Paraiso's seven World Championships are more titles than any other racquetball player. Her first Worlds title came against Canadians Josée Grand'Maître and Vicky Brown in 1990, when Paraiso and Malia Bailey won 15-13, 15-8, and her last title was also against Canada, as she and Aimee Ruiz  defeated Canadians Véronique Guillemette and Geneviève Brodeur, 15-8, 15-6, in 2008. In between, she won three straight World Championships in 1994, 1996, and 1998. Laura Fenton was Paraiso's partner in 1994, when they beat Vicky Shanks and Debbie Ward of Canada, 15-9, 15-7. Then in 1996 and 1998, Paraiso's twin sister Joy MacKenzie was her partner, as they beat Shanks and Ward in 1996, 15-11, 15-4, and Shanks and Grand'Maître in 1998, 15-7, 15-4.

Paraiso won another two titles with Kim Russell. First in 2002 against Canadians Amanda Macdonald and Karina Odegard, 15-10, 15-8, and then in 2004 against Mexicans Susana Acosta and Rosy Torres, 15-10, 10-15, 11-9.

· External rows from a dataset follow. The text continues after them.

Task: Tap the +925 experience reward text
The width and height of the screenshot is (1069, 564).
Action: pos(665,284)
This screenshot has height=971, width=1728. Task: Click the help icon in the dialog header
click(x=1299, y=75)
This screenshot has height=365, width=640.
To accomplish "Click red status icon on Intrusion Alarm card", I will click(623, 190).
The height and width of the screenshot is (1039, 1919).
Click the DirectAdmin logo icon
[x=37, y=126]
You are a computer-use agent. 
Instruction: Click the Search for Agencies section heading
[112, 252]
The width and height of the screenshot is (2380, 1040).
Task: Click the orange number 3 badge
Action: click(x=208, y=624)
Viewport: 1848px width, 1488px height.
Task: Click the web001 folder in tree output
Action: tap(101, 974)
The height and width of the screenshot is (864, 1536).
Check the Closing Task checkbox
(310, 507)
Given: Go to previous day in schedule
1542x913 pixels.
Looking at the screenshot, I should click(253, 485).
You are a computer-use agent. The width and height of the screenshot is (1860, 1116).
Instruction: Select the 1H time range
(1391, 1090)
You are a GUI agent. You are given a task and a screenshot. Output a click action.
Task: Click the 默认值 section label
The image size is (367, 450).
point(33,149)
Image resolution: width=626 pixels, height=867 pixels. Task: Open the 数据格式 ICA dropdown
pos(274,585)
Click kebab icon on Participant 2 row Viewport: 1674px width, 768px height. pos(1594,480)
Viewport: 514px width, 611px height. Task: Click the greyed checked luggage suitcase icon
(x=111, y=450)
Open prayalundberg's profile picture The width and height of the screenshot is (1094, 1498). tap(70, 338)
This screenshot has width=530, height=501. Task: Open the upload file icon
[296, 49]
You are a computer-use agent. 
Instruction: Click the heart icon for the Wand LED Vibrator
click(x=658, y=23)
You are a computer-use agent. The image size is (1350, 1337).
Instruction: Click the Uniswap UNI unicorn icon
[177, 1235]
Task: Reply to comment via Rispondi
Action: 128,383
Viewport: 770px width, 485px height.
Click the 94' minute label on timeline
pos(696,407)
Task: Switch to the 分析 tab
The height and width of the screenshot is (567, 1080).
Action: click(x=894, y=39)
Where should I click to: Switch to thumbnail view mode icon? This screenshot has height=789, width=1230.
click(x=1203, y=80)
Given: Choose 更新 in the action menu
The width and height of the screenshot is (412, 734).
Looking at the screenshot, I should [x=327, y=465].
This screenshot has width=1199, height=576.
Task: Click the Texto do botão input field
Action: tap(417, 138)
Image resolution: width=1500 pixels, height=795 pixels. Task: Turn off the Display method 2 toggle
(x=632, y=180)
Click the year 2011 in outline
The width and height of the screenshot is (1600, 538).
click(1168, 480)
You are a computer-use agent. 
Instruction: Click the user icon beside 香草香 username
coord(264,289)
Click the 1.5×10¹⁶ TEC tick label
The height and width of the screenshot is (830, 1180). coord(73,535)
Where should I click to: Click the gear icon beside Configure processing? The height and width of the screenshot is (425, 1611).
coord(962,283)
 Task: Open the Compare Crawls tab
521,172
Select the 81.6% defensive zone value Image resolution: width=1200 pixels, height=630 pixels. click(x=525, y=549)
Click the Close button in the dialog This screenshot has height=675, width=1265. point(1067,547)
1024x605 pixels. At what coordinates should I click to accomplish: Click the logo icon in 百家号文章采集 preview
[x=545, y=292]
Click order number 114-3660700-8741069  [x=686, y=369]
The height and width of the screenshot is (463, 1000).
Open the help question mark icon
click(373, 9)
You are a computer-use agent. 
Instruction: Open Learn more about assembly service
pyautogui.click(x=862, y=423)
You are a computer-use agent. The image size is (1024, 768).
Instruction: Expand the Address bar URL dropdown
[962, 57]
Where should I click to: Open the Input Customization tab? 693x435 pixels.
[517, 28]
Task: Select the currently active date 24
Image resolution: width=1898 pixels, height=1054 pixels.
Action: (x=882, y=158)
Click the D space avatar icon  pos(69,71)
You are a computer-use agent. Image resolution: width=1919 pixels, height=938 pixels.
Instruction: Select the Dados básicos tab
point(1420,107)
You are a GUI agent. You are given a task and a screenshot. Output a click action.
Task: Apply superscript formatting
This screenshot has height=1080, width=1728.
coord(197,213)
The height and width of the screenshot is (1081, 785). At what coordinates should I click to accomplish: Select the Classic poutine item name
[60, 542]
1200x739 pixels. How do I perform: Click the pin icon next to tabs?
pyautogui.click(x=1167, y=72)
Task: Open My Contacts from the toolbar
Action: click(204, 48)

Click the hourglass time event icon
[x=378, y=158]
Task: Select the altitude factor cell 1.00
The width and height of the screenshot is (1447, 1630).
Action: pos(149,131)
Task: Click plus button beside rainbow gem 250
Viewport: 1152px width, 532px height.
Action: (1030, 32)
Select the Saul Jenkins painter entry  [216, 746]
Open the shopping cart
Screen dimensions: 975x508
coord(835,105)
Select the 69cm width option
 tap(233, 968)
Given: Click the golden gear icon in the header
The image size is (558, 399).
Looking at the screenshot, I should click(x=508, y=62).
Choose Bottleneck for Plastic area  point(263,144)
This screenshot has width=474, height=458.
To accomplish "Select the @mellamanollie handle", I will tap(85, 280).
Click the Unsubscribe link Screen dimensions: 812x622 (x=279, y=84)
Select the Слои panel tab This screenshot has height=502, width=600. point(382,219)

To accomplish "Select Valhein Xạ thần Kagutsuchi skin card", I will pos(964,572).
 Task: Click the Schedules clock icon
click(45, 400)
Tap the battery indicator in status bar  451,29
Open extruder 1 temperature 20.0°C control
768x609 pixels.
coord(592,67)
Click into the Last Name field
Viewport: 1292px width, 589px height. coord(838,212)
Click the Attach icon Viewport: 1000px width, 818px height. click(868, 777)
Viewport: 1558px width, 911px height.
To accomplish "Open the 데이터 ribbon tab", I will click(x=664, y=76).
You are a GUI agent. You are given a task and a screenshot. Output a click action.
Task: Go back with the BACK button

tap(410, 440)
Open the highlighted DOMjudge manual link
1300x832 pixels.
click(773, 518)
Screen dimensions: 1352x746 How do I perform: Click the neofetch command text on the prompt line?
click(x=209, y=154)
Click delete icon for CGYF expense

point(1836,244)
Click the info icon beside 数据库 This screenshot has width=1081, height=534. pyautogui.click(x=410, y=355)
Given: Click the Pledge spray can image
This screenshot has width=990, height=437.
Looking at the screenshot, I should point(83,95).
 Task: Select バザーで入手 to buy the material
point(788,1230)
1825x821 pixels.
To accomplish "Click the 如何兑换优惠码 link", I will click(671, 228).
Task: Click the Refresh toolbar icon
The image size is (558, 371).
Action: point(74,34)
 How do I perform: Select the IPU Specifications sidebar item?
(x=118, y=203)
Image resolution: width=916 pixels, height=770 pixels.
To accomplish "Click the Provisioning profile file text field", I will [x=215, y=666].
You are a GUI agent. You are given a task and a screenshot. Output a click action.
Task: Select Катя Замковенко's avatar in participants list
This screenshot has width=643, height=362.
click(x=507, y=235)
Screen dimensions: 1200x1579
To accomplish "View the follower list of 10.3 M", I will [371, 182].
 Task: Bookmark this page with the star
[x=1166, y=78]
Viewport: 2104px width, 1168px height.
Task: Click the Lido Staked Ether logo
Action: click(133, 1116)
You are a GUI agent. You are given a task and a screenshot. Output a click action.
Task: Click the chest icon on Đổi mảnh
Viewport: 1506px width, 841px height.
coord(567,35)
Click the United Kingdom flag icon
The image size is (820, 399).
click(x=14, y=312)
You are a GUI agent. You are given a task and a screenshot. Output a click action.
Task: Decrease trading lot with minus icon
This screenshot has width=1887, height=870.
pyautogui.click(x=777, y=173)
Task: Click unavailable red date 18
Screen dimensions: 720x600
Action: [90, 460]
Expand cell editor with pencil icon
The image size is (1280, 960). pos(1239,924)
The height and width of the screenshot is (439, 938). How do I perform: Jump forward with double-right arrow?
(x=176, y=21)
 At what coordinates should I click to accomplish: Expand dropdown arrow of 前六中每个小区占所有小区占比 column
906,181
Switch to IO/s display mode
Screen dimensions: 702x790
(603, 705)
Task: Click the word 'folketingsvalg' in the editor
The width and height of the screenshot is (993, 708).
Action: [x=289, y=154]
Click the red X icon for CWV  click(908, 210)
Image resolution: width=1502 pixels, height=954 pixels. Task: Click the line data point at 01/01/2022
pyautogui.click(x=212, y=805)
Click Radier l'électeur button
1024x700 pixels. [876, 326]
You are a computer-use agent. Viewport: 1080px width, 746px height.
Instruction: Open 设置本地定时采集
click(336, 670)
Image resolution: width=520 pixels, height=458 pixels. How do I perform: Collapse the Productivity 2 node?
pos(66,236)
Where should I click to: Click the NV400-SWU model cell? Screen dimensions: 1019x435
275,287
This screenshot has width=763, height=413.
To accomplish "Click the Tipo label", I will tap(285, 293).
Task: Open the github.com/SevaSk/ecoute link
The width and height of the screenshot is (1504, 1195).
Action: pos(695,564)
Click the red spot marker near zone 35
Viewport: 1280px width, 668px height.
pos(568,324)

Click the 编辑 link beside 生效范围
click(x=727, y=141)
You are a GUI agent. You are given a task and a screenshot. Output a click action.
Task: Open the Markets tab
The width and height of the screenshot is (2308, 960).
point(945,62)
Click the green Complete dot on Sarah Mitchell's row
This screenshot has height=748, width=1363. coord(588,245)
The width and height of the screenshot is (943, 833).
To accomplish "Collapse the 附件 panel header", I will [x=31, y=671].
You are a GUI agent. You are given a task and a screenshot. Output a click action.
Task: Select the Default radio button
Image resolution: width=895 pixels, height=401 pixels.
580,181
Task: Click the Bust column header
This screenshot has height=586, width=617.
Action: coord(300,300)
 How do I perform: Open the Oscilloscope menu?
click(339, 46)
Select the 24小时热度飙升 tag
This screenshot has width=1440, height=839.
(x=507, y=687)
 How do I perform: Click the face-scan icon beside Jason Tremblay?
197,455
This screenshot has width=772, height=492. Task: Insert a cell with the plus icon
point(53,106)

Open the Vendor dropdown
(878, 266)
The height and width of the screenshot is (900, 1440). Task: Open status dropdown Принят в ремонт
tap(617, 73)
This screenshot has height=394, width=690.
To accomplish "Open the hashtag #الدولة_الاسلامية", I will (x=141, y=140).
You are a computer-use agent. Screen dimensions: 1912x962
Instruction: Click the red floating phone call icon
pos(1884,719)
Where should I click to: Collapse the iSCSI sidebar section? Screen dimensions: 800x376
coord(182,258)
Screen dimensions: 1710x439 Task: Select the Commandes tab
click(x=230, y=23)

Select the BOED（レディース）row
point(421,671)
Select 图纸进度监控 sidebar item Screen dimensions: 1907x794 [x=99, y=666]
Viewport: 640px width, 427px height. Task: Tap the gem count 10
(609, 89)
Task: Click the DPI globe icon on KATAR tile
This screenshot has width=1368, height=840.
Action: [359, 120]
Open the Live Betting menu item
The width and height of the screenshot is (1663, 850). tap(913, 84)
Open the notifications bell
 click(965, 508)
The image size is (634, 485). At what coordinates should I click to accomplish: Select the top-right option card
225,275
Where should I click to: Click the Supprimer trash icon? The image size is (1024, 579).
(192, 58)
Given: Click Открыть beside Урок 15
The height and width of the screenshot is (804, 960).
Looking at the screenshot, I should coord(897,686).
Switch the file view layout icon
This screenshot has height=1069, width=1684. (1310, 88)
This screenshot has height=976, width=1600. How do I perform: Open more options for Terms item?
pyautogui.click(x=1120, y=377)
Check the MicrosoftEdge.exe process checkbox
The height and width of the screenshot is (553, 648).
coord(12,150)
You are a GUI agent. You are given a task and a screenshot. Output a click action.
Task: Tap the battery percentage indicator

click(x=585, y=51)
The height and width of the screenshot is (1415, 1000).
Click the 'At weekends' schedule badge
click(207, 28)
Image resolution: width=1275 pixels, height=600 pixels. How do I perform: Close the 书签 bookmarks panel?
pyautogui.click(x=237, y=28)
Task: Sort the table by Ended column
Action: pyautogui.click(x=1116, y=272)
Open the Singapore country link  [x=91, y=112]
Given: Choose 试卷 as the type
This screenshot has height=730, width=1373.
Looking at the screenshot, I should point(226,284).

Perhaps the highlights of Paraiso's international career are the gold medals she won playing doubles with her MacKenzie at the 1995 Pan Am Games in Argentina, when they beat Canadians Shanks and Ward, and the 1999 Pan Am Games in Winnipeg, where they defeated Ward and Lori-Jane Powell in the final. Paraiso and MacKenzie played together for Team USA seven times, and won gold each time.

In fact, Paraiso won gold in 23 of her 25 Team USA appearances. The only blemishes have been at the 2003 Pan Am Games, when she and Kim Russell lost 11-9 in the tie-breaker of the finals to the Mexican team of Susana Acosta and Rosy Torres, and at the 2010 World Championships, when she and Ruiz lost to Mexicans Paola Longoria and Samantha Salas also in a tie-breaker, 15-13, 13-15, 11-9.

USA championships 
Paraiso has won 14 U.S. doubles women's titles.  Three of those titles were with sister Joy (in 1994, 1997 & 1998), five with Aimee Ruiz (2007–2011), three with Kim Russell (2002–2004), two with Michelle Gould (née Gilman) (1990 & 1991), and one with Laura Fenton (2000).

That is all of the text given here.